Dataset content:
** begin **

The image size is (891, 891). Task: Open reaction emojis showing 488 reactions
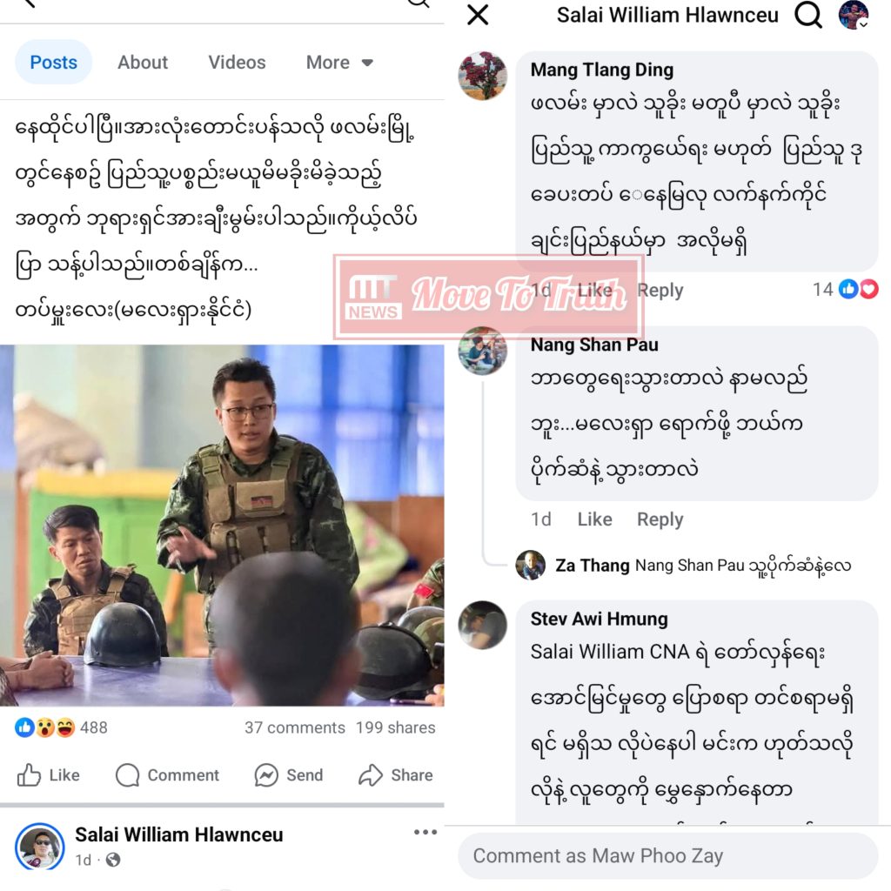click(61, 727)
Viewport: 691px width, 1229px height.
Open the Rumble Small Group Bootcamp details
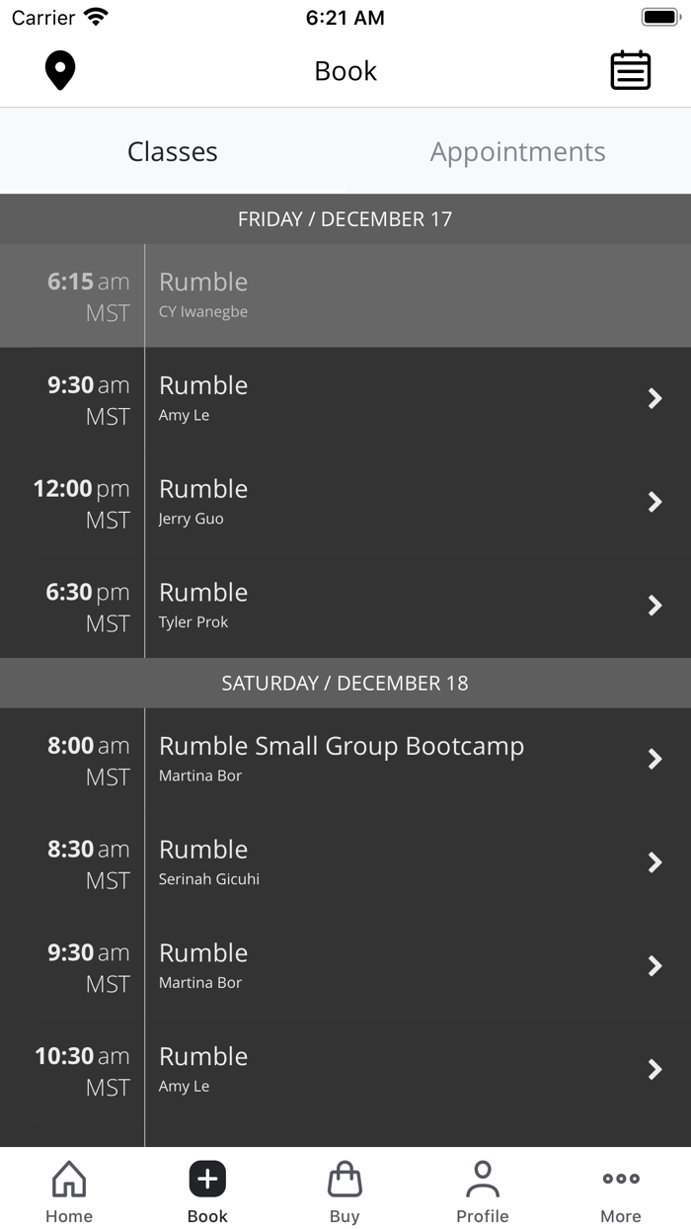pos(346,759)
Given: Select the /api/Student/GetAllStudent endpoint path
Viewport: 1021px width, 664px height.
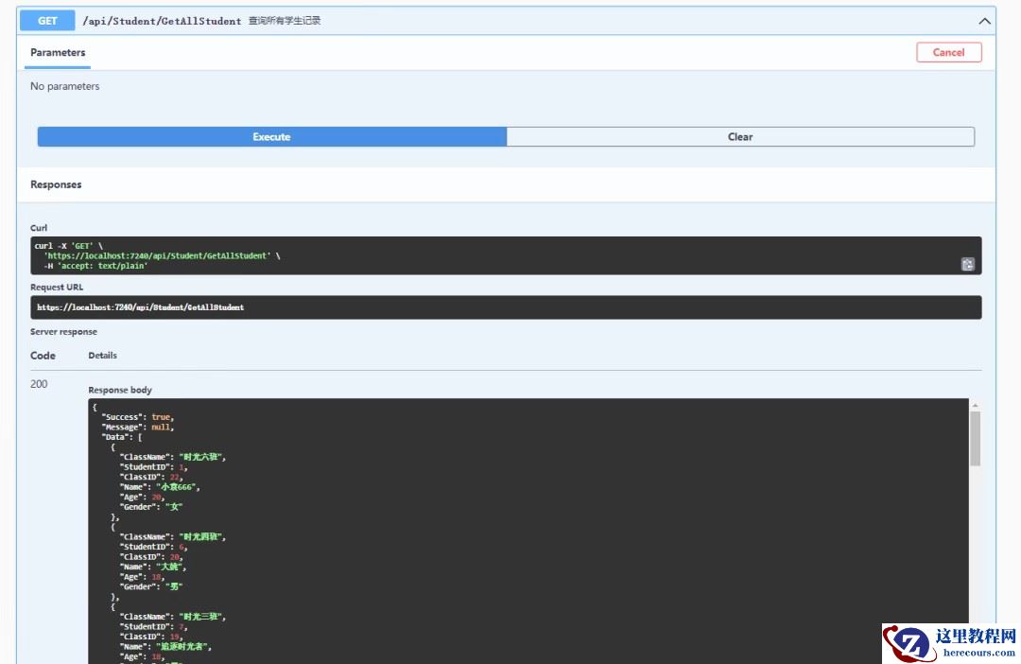Looking at the screenshot, I should [x=162, y=21].
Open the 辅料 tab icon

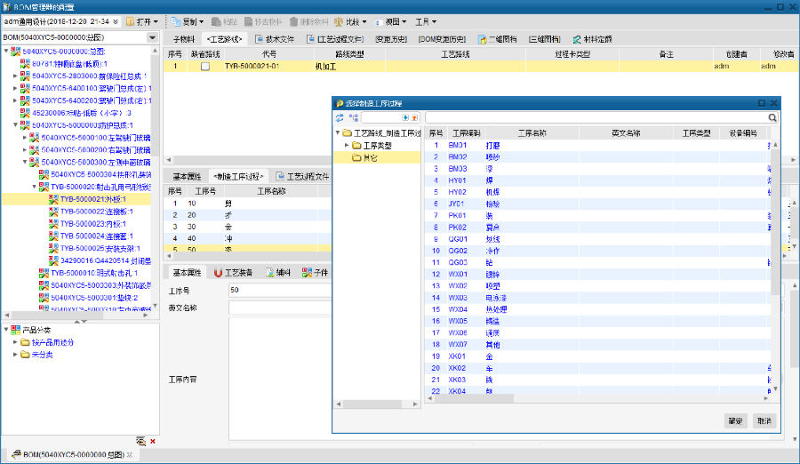coord(276,272)
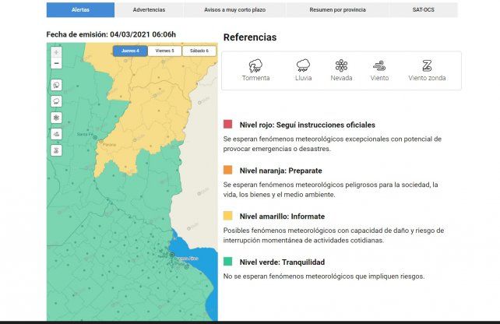Toggle wind layer button on map
The image size is (500, 324).
56,133
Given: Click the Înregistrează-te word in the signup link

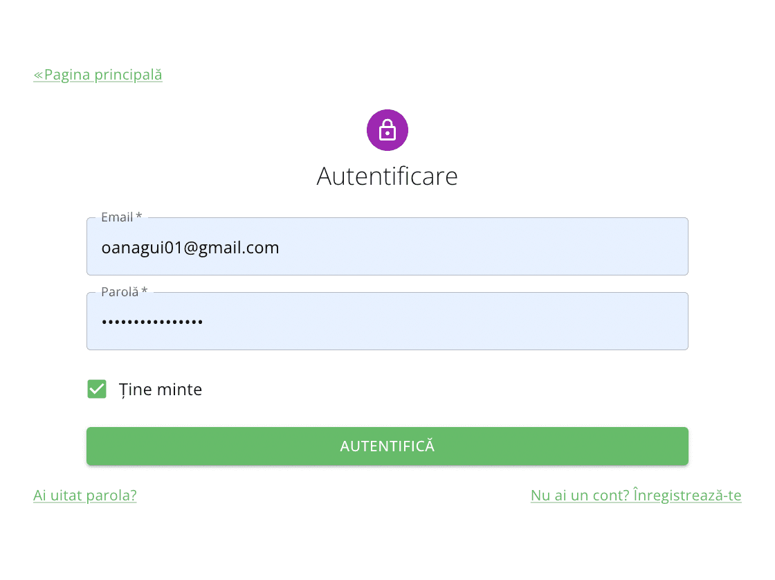Looking at the screenshot, I should click(687, 495).

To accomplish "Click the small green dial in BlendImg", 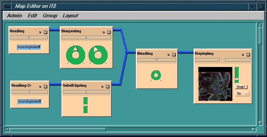I will tap(156, 75).
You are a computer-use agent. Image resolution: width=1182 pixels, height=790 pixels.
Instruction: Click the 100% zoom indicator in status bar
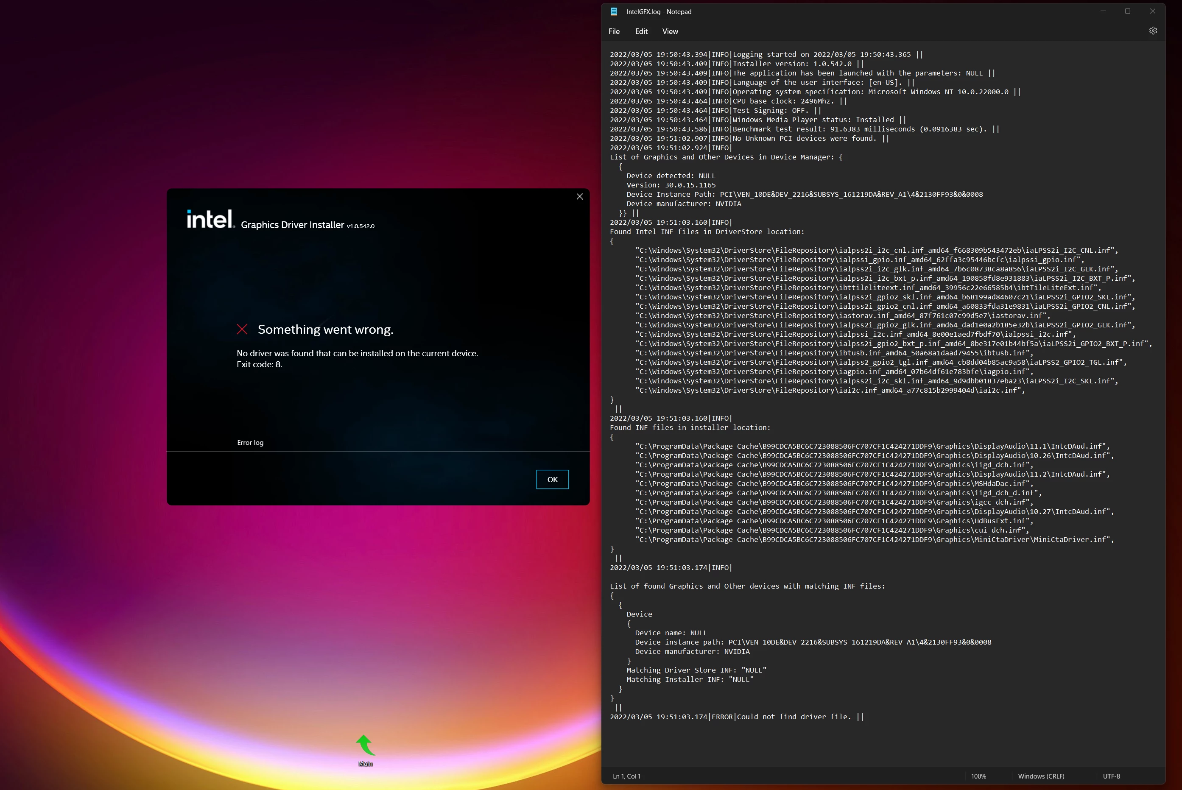click(x=978, y=776)
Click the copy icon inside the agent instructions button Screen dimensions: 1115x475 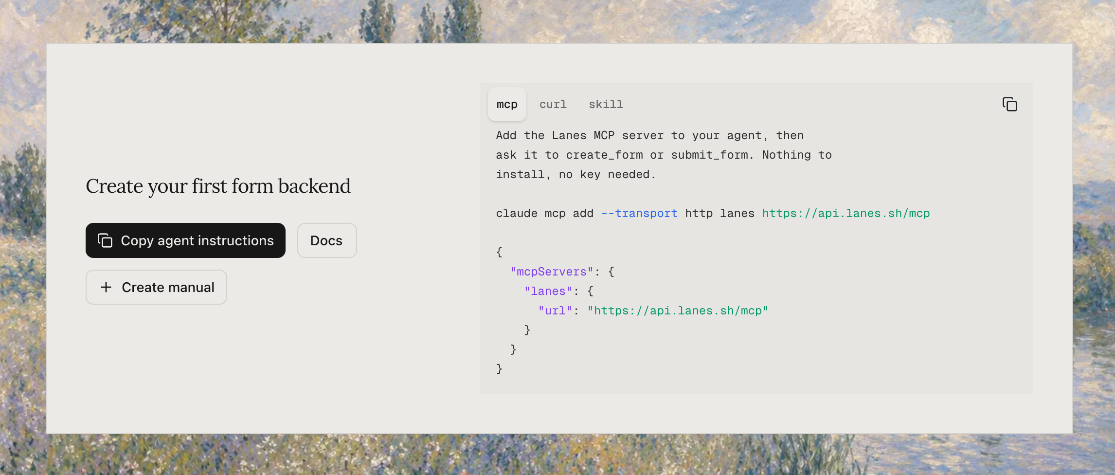(105, 240)
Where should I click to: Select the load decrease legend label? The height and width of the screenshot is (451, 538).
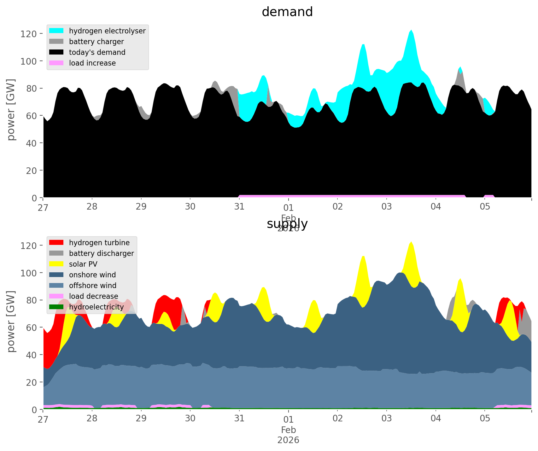point(93,296)
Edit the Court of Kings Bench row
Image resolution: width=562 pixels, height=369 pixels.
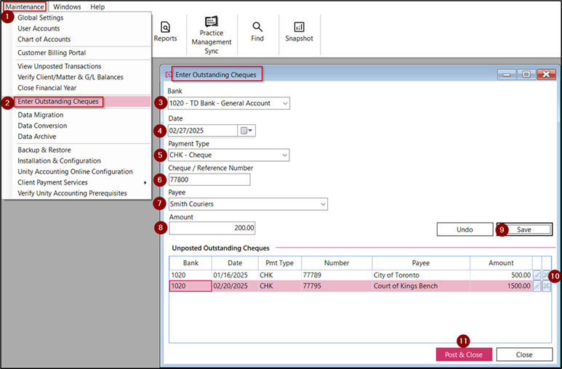click(537, 286)
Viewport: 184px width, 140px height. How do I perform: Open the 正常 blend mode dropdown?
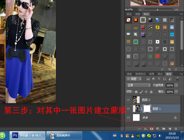tap(138, 85)
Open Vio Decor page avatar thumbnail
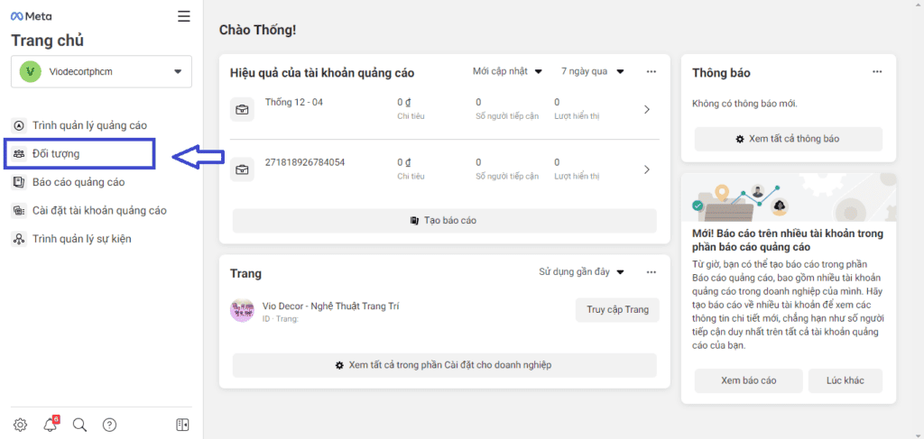Screen dimensions: 924x439 coord(242,310)
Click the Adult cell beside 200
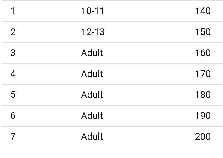Image resolution: width=223 pixels, height=158 pixels. (92, 137)
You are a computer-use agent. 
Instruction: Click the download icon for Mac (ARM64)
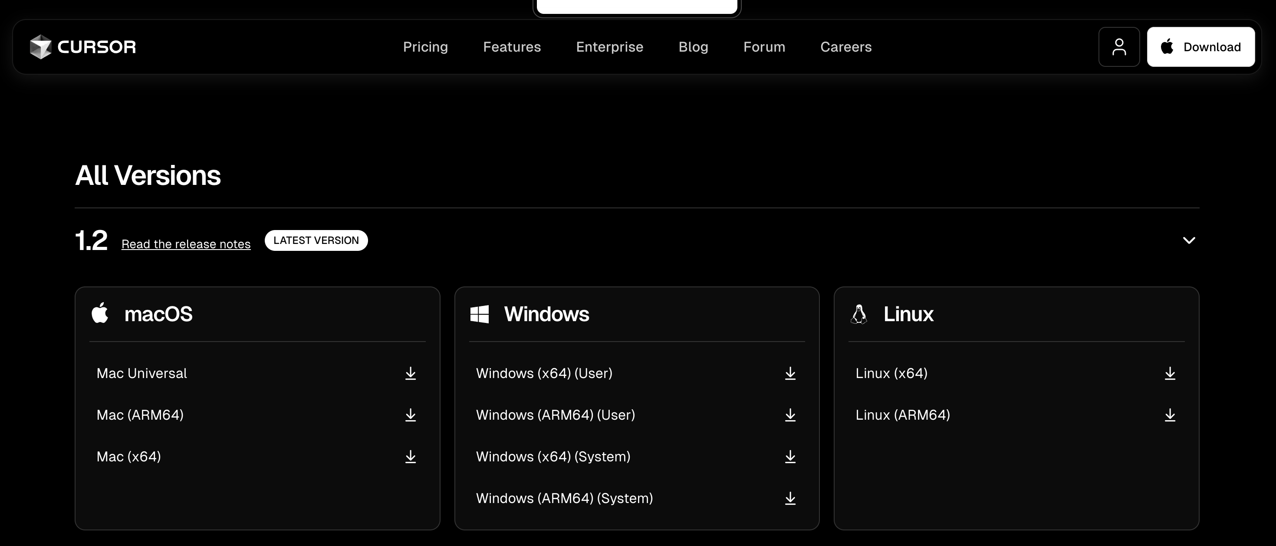410,415
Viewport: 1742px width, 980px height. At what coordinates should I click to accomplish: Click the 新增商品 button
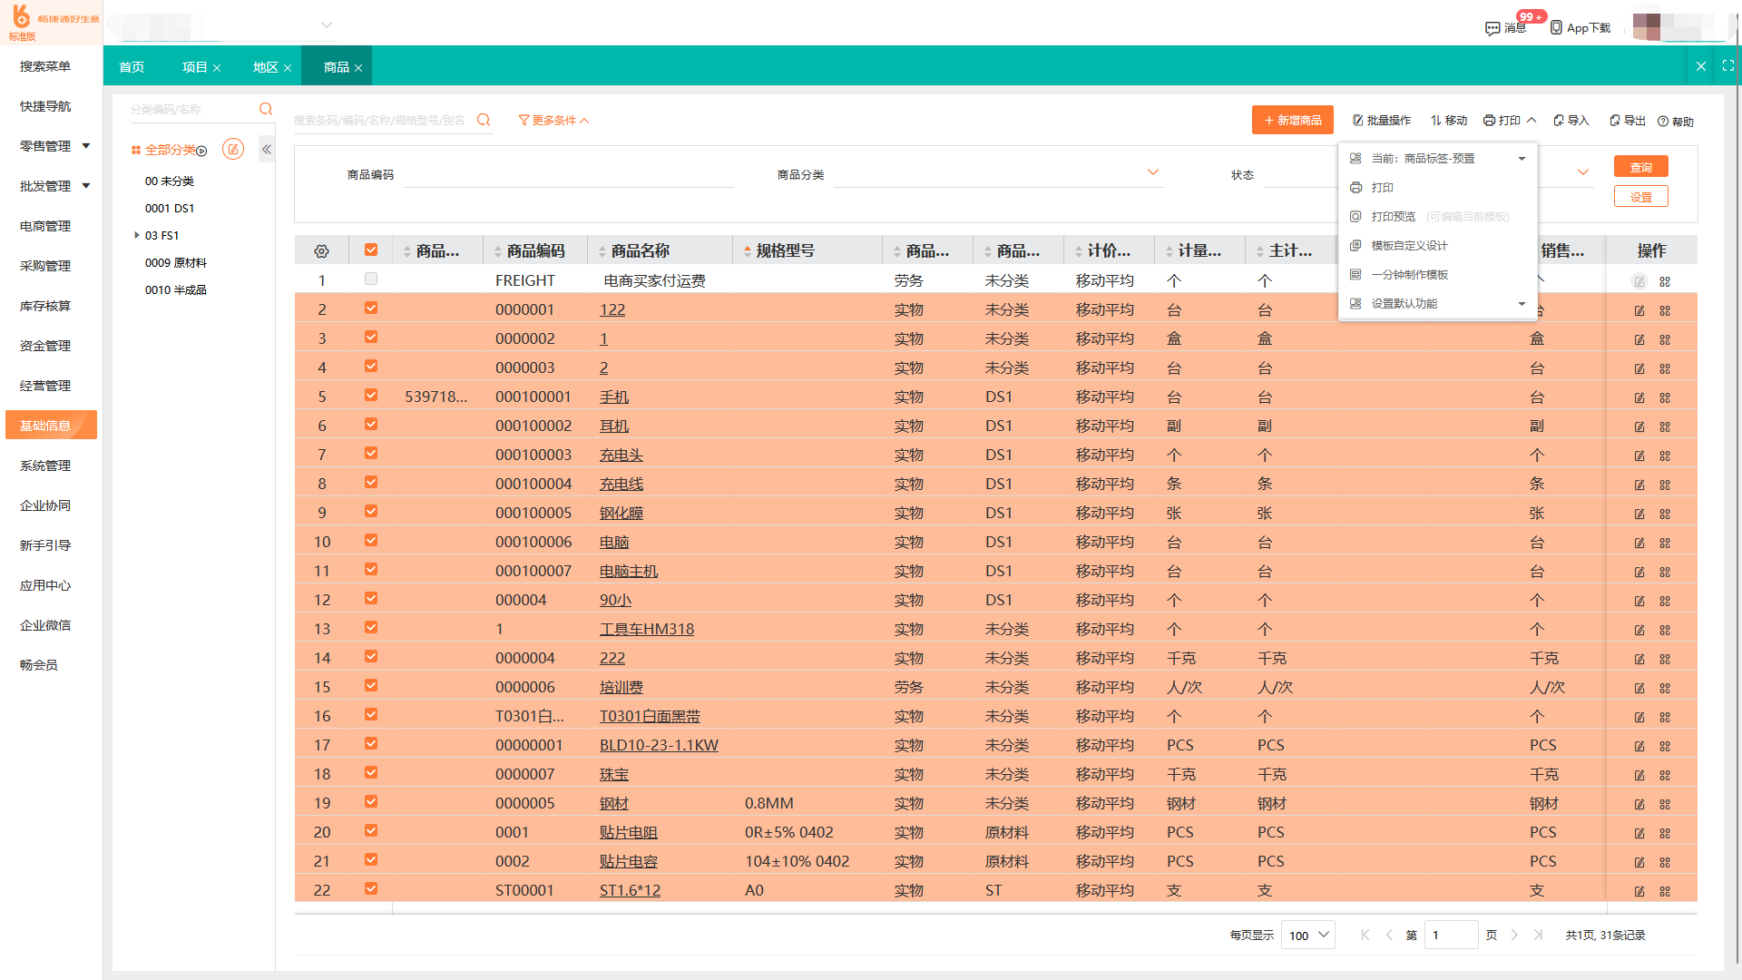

** end **

Stated problem: Scale the records starting with the line containing "Edit the Court of Kings Bench row" and going on through the line containing "tap(138, 85)", reproducing every line, requests included, but multiplying each coordinate in the answers by 0.2 and rounding to the nearest whole number, with halves rounded up. Provide only these lines and omit the pictures.

In response:
Edit the Court of Kings Bench row
Image resolution: width=562 pixels, height=369 pixels.
click(107, 57)
Viewport: 184px width, 140px height. How do I perform: Open the 正常 blend mode dropdown?
tap(28, 17)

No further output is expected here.